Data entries
-----

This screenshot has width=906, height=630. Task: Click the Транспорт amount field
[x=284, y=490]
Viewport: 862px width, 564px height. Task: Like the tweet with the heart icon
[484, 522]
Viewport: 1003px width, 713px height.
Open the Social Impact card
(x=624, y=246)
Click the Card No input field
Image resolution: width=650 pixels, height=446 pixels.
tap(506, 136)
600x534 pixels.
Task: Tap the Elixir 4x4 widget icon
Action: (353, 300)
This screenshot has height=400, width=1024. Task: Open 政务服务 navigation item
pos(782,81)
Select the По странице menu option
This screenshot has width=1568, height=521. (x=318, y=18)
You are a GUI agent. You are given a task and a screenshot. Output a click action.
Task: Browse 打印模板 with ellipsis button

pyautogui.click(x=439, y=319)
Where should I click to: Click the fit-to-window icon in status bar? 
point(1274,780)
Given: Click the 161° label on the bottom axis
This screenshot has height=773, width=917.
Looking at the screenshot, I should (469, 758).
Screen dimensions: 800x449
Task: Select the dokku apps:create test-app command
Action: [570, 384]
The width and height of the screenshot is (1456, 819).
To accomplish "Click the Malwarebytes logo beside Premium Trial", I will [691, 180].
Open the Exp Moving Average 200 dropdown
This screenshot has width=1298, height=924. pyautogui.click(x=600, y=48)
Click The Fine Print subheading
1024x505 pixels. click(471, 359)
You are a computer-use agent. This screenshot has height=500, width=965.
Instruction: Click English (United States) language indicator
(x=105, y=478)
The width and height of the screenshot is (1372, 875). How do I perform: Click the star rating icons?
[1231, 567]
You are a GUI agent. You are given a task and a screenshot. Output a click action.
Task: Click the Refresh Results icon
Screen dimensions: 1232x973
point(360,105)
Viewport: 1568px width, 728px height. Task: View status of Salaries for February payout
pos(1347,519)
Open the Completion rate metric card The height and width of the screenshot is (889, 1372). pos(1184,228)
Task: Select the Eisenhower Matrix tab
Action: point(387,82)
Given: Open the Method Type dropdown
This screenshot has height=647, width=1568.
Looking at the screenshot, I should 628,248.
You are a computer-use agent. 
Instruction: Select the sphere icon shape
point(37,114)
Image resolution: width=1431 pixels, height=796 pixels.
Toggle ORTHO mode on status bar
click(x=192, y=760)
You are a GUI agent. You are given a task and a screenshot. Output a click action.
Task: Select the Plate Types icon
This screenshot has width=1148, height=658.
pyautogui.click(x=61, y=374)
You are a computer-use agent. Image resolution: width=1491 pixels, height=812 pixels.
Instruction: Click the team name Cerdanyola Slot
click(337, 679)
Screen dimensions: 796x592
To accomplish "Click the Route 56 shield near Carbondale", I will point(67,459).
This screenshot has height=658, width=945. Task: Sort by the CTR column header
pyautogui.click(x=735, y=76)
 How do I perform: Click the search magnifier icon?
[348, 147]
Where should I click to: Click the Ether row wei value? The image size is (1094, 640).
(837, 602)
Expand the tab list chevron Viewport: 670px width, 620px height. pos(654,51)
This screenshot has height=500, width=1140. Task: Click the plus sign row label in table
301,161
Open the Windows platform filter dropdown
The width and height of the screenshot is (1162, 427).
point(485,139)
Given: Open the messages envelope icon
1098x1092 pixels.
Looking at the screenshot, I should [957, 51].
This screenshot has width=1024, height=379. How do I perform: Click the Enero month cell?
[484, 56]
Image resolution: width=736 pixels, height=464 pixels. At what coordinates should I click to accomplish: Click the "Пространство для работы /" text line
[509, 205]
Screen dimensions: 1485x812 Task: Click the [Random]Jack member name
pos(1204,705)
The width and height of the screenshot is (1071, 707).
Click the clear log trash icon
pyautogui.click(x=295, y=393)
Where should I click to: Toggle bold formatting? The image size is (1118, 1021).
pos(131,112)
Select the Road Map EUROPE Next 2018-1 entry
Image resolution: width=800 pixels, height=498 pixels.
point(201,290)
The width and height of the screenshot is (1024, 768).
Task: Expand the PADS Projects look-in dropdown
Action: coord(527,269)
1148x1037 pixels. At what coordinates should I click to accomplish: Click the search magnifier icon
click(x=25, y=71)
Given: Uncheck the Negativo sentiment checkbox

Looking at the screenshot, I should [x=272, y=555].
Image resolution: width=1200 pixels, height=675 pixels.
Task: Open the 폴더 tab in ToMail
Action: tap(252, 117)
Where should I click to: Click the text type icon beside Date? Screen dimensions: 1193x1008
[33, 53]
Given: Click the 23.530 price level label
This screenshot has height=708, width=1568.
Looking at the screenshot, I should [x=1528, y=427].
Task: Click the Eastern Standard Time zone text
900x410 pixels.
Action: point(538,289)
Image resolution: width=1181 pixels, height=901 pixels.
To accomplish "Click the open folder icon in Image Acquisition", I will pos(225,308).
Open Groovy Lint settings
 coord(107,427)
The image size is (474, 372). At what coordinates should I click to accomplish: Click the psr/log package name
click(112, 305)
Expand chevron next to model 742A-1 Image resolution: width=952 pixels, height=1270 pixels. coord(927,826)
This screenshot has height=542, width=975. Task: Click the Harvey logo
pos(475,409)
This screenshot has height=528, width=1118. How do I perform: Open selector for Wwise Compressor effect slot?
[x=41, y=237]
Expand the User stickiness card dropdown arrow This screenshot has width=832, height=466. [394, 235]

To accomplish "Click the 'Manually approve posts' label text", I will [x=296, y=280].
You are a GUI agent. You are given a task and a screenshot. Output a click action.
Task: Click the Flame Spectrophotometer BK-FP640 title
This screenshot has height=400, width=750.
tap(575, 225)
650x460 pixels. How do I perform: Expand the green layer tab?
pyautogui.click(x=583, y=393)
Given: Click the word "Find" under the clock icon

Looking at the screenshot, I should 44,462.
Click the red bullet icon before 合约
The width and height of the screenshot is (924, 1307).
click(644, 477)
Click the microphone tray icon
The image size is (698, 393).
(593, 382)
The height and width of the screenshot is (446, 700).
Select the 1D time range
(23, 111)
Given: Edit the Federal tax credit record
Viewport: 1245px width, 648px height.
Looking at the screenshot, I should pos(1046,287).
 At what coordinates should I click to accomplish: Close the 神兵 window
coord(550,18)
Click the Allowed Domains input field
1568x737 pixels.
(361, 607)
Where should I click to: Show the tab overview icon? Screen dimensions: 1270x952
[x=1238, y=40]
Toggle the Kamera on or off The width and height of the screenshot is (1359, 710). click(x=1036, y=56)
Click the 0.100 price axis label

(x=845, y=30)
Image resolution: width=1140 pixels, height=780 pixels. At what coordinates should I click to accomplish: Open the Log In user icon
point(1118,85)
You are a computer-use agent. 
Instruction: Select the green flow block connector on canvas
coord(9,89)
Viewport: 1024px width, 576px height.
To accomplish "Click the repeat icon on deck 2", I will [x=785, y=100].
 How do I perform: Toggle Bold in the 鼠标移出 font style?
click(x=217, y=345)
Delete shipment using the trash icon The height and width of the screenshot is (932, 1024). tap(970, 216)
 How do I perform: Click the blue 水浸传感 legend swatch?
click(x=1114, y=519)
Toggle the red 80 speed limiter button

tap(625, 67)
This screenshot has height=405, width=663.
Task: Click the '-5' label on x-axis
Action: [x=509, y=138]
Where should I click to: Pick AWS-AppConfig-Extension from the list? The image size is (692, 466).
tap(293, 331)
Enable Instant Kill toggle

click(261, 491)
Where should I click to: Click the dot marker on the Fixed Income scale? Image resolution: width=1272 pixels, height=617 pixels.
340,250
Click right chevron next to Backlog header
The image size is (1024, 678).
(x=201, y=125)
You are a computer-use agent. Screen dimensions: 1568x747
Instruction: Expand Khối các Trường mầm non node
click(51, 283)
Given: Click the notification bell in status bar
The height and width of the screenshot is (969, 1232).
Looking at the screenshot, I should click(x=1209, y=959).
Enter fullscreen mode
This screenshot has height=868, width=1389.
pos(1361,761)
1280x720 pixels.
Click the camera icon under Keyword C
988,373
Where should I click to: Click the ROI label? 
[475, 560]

-----

(TASK TO COMPLETE)
Repeat exactly the lines from the line containing "Click the camera icon under Keyword C" through the last line of the records above, including both, and nothing else.

(SOLUTION)
Click the camera icon under Keyword C
988,373
Where should I click to: Click the ROI label? 
[475, 560]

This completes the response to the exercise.